EXERCISE MATERIAL.
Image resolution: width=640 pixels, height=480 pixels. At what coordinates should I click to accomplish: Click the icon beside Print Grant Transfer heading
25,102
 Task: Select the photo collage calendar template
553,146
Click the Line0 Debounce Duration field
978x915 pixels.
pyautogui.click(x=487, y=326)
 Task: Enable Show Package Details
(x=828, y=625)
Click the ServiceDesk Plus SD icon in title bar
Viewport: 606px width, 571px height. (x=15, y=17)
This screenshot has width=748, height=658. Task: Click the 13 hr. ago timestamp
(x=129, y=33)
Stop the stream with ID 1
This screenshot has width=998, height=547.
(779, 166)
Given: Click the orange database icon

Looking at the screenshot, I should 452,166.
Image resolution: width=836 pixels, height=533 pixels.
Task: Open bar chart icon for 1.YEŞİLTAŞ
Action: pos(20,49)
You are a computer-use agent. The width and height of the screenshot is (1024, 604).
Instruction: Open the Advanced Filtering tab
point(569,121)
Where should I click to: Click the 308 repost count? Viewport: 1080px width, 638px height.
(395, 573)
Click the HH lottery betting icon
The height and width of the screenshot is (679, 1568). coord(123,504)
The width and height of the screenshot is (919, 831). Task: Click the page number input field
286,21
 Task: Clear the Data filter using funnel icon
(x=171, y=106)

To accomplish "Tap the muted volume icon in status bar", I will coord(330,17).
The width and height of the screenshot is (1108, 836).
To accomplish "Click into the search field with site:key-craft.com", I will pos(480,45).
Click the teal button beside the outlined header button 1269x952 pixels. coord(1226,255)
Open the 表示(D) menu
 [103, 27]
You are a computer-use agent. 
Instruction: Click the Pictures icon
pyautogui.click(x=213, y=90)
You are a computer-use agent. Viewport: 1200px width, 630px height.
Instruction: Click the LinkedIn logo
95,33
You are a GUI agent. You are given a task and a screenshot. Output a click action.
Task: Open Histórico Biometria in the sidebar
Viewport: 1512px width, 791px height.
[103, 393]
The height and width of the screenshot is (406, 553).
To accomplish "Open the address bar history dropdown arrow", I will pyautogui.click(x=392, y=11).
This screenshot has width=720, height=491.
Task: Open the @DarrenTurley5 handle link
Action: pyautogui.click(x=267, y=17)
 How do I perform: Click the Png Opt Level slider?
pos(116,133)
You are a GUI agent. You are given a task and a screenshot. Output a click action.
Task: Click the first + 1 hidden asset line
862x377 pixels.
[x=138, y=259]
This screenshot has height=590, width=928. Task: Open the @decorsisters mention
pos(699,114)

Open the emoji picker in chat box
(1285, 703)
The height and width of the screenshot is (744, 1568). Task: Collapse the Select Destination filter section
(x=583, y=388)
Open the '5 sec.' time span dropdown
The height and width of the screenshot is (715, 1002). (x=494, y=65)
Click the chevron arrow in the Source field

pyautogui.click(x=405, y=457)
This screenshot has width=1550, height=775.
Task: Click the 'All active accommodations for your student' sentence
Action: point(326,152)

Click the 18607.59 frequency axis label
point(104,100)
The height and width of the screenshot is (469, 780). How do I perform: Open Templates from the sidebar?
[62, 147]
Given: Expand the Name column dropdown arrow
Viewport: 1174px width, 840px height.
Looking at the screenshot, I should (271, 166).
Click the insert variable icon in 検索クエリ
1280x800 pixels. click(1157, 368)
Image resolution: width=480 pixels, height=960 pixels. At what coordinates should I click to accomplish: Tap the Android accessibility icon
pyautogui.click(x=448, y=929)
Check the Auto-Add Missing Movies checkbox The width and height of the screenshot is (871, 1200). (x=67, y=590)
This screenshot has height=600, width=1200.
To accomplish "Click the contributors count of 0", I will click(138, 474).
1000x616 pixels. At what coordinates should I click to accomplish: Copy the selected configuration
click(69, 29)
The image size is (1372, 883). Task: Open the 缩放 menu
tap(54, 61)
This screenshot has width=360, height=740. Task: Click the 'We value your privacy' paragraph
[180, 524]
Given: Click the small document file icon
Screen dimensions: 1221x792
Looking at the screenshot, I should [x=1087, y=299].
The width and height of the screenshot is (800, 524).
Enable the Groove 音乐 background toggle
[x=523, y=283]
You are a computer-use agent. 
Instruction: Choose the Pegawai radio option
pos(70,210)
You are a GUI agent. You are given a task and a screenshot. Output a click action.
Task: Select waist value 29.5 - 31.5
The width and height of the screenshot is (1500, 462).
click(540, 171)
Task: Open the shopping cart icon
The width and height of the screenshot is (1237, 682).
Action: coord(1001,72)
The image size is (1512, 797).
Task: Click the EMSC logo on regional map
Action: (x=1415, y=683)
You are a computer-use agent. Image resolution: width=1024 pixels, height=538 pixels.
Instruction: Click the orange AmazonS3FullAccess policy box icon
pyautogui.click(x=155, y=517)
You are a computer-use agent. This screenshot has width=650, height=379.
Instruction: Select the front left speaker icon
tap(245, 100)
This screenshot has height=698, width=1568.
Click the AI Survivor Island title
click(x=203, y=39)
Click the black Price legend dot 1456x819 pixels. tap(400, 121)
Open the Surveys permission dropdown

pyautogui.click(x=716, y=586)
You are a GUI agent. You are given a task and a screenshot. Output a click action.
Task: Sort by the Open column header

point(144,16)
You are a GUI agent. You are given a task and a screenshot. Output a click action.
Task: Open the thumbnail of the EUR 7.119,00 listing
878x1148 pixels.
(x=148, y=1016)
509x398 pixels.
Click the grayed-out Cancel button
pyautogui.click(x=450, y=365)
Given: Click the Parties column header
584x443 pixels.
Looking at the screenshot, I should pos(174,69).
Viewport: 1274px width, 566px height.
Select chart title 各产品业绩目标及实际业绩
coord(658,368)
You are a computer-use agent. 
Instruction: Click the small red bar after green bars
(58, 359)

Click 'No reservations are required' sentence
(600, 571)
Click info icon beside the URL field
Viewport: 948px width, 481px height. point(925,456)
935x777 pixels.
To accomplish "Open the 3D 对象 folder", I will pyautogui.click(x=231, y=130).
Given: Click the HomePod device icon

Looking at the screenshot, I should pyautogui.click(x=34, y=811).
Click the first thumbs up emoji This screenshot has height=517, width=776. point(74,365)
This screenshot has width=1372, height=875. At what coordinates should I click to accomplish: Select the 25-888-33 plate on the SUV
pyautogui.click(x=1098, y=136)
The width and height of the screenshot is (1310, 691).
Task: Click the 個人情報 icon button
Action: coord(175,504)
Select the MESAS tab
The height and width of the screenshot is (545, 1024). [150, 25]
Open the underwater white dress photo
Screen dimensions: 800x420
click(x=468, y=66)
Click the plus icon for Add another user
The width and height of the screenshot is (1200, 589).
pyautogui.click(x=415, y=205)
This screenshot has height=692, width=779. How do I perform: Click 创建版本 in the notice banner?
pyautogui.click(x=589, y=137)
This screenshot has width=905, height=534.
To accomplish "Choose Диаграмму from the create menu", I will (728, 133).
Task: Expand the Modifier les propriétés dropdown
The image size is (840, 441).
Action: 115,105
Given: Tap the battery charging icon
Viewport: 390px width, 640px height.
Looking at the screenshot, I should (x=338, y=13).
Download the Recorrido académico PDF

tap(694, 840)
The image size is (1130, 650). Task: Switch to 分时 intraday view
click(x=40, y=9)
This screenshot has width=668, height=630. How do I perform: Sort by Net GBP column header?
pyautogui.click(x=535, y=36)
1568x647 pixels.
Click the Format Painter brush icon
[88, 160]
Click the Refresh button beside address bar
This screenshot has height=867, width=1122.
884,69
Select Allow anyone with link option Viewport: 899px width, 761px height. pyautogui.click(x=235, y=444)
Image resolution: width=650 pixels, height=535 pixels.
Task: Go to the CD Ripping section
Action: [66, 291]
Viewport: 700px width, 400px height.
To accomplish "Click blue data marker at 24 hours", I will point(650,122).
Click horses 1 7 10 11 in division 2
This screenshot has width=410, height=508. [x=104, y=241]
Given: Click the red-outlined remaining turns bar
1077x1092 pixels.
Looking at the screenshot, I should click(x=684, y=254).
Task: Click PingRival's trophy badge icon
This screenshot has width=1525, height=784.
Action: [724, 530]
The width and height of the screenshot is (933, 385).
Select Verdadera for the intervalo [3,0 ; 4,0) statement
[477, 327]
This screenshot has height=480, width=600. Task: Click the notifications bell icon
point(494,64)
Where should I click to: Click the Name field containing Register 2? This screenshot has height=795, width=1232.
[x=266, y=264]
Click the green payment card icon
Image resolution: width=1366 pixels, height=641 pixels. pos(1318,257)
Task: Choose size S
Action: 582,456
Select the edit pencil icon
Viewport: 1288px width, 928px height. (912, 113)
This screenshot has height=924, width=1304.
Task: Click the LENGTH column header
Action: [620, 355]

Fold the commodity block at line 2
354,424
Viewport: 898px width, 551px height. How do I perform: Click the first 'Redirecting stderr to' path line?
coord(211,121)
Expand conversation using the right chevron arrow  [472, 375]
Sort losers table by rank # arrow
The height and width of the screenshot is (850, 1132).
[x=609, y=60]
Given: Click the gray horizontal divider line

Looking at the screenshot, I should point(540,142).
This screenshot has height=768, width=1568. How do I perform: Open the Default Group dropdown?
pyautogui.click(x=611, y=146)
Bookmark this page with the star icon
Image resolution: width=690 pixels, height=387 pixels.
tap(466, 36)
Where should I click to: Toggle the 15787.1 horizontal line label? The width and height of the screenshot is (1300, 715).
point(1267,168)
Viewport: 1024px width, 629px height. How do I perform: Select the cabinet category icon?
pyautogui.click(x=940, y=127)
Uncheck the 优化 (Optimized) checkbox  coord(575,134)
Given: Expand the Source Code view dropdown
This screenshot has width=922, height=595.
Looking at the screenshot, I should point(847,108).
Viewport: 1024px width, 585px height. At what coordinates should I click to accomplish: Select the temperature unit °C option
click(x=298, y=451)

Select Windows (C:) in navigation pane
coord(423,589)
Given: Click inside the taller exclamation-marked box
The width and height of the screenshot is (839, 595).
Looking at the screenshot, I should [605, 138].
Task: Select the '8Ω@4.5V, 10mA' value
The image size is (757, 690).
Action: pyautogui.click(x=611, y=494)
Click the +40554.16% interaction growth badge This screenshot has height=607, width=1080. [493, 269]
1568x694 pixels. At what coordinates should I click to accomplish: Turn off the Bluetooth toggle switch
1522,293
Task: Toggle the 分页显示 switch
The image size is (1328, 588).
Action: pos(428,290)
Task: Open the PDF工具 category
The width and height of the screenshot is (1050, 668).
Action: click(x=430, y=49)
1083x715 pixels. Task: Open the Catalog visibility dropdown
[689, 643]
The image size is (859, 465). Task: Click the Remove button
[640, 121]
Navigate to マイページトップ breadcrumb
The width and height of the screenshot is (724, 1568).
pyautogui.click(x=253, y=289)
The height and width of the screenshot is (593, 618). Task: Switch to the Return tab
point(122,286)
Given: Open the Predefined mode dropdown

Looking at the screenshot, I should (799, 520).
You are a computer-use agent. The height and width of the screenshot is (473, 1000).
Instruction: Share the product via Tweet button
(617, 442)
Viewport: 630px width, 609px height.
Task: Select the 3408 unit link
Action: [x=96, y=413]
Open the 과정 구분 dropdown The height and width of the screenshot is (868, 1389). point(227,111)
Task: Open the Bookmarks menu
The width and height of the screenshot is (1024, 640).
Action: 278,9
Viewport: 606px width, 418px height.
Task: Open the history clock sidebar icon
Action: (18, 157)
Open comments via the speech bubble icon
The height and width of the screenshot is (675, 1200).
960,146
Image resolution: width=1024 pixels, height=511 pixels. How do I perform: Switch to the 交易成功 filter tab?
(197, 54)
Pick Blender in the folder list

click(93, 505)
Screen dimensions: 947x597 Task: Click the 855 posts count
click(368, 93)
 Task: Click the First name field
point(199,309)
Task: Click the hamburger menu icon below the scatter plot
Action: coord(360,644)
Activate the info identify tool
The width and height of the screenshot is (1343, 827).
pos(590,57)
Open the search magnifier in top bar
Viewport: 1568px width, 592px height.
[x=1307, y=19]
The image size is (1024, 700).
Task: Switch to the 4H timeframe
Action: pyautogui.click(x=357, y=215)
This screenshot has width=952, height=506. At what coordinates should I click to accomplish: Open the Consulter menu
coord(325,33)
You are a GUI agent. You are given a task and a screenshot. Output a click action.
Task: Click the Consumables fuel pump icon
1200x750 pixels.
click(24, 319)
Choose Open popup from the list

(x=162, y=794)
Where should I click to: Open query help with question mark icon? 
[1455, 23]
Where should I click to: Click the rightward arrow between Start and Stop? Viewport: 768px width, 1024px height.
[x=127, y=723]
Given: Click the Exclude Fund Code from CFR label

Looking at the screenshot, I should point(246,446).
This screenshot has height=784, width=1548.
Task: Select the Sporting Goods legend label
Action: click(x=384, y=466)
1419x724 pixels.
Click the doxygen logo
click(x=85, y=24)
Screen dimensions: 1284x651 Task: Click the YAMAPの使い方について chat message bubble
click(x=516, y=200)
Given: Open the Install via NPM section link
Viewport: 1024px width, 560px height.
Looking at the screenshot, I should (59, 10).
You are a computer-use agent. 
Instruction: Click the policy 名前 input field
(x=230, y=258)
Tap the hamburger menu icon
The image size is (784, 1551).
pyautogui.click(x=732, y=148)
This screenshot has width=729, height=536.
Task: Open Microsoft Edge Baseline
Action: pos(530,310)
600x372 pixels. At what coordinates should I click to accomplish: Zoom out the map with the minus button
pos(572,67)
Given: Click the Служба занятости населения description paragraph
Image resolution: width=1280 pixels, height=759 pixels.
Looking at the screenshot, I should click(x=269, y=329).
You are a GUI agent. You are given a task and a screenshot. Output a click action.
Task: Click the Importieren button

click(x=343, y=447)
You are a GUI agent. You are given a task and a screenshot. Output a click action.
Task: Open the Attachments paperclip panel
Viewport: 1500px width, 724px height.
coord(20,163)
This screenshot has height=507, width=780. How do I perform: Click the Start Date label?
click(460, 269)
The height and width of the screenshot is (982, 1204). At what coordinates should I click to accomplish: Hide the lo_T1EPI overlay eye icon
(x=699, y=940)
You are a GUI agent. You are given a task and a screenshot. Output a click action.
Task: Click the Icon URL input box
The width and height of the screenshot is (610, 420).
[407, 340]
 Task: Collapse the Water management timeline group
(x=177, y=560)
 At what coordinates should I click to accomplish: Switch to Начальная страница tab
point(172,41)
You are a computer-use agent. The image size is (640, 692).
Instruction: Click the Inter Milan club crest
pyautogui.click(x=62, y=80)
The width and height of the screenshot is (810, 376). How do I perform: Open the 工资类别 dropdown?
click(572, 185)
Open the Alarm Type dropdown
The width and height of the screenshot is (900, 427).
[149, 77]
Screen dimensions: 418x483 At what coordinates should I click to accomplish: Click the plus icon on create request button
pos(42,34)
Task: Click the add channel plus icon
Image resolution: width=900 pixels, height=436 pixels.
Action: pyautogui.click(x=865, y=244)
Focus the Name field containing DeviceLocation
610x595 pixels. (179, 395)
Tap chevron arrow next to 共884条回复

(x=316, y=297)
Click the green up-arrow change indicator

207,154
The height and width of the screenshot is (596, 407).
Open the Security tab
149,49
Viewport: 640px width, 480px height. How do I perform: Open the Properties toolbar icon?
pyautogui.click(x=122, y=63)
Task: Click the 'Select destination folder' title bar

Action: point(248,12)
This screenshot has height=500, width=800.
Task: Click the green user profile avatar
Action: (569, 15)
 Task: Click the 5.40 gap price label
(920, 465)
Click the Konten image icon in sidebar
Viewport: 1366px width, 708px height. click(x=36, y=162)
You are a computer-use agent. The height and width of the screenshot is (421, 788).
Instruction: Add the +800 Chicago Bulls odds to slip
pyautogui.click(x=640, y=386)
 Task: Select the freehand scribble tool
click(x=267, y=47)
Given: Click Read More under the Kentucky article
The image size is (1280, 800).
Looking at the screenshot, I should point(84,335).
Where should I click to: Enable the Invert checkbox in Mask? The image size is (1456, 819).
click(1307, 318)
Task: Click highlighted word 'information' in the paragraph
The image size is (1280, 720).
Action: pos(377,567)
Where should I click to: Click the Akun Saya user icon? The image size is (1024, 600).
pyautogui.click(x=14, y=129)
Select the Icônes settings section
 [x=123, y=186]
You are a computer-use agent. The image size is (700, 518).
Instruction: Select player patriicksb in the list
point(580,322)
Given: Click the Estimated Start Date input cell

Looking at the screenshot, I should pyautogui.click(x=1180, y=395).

ASSIGNMENT.
Could you return all lines from the data above that contain the string "outlined"?

TASK RESPONSE.
Click the teal button beside the outlined header button 1269x952 pixels. coord(1226,255)
Given: Click the red-outlined remaining turns bar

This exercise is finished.